Abstract Developing a facile strategy to activate the inert crystal face of an electrocatalyst is critical to full‐facet utilization, yet still challenging. Herein, the electrocatalytic activity of the inert crystal face is activated by quenching Co 3 O 4 cubes and hexagonal plates with different crystal faces in Fe(NO 3 ) 3 solution, and the regulation mechanism of facet‐dependent quench‐engineering is further revealed. Compared to the Co 3 O 4 cube with exposed {100} facet, the Co 3 O 4 hexagonal plate with exposed {111} facet is more responsive to quenching, accompanied by a rougher surface, richer defect, and more Fe doping.

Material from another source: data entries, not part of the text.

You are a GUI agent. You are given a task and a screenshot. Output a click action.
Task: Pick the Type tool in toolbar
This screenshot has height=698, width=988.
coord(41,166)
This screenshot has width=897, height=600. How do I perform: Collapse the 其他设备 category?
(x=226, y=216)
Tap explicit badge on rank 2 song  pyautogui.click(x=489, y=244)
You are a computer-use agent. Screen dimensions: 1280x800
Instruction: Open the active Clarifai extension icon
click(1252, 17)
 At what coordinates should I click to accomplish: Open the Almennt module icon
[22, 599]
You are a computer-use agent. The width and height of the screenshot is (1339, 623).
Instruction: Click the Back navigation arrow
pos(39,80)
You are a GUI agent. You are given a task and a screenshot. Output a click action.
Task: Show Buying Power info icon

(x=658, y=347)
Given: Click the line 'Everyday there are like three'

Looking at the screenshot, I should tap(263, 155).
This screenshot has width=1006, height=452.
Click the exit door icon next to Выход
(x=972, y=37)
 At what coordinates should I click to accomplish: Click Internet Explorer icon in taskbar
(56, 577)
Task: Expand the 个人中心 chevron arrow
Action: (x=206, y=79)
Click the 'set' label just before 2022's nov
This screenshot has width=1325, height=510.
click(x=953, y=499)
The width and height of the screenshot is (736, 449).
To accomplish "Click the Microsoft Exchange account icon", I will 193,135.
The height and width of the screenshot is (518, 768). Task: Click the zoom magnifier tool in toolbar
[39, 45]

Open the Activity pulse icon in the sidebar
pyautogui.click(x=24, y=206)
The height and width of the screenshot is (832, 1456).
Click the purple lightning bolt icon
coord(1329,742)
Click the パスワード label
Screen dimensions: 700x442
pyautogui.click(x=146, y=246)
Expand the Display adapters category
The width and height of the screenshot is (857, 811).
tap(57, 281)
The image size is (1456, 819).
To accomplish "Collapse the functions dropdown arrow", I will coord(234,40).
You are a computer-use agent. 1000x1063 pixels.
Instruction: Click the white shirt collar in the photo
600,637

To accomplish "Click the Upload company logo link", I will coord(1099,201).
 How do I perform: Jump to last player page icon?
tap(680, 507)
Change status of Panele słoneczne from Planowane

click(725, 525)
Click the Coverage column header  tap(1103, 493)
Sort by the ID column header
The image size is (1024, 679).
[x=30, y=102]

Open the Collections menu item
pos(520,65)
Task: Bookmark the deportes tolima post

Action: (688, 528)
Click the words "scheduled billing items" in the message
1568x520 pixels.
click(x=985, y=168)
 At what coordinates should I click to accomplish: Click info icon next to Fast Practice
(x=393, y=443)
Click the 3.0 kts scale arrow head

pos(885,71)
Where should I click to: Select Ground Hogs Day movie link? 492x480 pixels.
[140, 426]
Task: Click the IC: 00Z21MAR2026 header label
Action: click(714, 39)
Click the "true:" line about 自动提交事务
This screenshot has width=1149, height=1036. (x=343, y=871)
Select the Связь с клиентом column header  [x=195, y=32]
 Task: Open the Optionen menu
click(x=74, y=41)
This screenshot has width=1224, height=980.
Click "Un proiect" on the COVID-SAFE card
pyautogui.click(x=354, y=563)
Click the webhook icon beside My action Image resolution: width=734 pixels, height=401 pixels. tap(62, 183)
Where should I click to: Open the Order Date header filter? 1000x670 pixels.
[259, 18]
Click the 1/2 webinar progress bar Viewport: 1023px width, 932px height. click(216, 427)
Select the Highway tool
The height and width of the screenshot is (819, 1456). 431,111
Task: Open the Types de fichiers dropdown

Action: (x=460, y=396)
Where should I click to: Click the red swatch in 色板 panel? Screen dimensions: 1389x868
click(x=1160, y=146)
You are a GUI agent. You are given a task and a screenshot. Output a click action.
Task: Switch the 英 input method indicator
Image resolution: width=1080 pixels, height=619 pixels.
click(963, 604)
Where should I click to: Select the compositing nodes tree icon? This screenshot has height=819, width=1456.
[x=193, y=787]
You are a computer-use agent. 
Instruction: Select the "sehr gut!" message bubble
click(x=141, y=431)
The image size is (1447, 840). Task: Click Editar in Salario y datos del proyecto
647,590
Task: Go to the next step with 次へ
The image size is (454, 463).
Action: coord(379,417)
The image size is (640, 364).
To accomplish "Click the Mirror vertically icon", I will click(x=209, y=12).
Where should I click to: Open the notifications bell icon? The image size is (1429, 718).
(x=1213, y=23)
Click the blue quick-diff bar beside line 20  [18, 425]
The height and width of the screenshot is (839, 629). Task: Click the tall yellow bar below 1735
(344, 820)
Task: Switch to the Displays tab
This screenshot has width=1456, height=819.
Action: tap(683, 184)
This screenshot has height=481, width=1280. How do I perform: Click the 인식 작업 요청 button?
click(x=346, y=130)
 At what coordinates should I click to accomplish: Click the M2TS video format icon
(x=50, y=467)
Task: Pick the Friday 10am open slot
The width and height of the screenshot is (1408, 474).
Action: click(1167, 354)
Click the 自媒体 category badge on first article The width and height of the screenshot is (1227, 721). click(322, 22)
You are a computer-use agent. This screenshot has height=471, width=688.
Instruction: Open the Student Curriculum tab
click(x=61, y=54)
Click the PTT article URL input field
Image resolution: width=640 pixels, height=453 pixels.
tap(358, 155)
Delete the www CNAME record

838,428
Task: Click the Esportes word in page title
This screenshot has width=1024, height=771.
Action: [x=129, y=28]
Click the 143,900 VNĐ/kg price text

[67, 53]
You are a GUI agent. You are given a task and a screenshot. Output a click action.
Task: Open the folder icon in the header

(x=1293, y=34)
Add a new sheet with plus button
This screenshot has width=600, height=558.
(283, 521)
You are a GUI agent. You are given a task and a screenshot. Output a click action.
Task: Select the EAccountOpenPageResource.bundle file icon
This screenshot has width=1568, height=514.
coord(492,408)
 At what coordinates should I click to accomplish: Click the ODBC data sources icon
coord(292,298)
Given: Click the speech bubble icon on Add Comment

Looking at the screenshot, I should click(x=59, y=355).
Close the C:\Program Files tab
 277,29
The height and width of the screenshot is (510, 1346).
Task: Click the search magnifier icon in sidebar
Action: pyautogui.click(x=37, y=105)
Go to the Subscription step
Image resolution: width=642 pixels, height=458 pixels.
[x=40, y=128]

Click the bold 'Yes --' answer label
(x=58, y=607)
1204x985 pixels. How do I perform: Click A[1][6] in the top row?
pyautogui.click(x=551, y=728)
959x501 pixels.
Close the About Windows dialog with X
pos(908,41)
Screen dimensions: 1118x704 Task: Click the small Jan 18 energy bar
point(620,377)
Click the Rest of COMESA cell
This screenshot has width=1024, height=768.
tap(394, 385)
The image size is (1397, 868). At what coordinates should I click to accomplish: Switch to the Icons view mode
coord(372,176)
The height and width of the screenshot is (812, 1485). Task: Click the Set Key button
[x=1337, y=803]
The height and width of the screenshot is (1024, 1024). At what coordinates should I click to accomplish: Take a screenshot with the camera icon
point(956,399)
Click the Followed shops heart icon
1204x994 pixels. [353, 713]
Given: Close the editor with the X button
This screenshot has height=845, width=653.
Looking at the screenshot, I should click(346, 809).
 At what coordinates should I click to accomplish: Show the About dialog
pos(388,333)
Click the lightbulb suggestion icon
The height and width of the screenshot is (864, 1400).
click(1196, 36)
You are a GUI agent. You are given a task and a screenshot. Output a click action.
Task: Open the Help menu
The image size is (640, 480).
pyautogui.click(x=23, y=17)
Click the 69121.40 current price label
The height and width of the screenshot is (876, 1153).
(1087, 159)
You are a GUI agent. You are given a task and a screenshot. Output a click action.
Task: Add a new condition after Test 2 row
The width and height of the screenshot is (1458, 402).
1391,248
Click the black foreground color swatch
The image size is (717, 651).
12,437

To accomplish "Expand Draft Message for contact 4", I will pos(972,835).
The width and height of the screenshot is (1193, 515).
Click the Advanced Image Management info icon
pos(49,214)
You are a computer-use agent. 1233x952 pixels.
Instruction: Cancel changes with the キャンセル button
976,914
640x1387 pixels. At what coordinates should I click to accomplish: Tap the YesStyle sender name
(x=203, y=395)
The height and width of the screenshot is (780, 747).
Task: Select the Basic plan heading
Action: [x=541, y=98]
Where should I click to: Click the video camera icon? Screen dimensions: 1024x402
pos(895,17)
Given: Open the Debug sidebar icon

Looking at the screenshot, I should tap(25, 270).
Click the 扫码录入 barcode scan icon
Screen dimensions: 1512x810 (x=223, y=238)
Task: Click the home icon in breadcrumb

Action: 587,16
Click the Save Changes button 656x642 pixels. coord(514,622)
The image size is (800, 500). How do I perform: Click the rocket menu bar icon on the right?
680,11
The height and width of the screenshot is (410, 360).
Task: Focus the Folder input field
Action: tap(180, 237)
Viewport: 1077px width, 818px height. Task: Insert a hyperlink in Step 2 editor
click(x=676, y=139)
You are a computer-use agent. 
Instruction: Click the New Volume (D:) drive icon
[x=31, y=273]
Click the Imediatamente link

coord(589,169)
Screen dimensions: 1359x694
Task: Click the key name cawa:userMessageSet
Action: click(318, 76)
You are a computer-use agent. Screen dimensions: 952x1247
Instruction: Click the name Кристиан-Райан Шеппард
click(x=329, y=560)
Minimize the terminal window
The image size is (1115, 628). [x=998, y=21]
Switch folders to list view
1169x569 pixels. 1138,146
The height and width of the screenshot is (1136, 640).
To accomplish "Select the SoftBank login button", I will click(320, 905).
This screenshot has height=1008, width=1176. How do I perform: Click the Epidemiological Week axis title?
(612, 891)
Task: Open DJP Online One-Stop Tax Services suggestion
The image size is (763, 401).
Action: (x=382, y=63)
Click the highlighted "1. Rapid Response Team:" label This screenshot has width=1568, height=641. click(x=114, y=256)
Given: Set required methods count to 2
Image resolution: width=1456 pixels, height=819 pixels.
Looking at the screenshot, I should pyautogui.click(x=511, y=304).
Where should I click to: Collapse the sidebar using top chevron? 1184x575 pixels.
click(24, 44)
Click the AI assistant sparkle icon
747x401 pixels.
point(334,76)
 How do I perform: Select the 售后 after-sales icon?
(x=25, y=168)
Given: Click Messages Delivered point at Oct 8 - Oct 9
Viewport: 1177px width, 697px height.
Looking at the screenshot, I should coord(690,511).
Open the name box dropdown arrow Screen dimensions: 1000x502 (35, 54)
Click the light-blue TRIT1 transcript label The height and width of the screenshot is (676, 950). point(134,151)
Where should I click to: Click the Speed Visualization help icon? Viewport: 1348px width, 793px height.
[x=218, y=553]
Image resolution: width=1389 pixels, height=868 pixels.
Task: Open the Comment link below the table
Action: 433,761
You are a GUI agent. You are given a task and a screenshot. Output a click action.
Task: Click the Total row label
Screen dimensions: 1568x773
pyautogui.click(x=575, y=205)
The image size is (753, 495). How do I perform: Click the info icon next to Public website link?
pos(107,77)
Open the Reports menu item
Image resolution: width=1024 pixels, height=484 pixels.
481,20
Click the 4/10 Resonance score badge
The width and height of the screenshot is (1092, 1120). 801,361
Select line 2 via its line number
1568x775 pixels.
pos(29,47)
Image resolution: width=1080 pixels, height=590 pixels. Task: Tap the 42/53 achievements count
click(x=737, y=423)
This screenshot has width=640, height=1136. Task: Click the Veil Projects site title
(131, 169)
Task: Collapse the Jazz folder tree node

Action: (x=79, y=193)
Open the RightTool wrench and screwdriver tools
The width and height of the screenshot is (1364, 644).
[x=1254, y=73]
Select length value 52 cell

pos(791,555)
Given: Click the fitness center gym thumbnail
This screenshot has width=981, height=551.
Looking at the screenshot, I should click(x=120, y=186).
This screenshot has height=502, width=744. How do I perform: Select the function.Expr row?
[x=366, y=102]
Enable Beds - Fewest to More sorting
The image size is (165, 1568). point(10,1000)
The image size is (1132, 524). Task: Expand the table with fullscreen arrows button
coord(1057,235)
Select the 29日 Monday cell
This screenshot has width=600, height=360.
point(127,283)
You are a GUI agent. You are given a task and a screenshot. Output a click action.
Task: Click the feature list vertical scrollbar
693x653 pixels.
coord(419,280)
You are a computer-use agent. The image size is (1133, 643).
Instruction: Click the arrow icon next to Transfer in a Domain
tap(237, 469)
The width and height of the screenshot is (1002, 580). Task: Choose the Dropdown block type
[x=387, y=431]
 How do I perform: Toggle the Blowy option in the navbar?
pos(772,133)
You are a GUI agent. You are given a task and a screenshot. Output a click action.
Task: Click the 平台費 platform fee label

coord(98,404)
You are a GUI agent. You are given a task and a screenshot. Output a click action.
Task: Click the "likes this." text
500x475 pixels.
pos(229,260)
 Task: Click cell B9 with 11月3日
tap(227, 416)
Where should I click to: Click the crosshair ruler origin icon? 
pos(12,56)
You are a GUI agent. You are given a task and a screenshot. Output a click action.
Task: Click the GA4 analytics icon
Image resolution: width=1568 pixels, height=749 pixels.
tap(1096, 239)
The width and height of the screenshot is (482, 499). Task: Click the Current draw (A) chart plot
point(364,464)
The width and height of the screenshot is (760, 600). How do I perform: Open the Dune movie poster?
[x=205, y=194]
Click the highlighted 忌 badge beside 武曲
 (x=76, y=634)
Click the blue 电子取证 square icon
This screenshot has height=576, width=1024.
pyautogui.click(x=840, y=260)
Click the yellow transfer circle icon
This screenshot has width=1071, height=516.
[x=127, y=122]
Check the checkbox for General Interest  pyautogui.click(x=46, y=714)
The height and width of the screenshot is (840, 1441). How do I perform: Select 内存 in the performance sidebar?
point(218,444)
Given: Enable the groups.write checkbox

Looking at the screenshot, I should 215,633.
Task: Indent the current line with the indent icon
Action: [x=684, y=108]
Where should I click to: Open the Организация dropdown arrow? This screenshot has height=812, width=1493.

Theoretical calculations indicate that the {111} facet has a more open structure with lower defect formation energy and Fe doping energy, ensuring its electronic and coordination structure is easier to optimize. Therefore, quench‐engineering largely increases the catalytic activity of {111) facet for oxygen evolution reaction by 13.2% (the overpotential at 10 mA cm −2 decreases from 380 to 330 mV), while {100} facet only increases by 7.6% (from 393 to 363 mV). The quenched Co 3 O 4 hexagonal plate exhibits excellent electrocatalytic activity and stability in both zinc–air battery and water‐splitting. The work reveals the influence mechanism of crystal face on quench‐engineering and inspires the activation of the inert crystal face.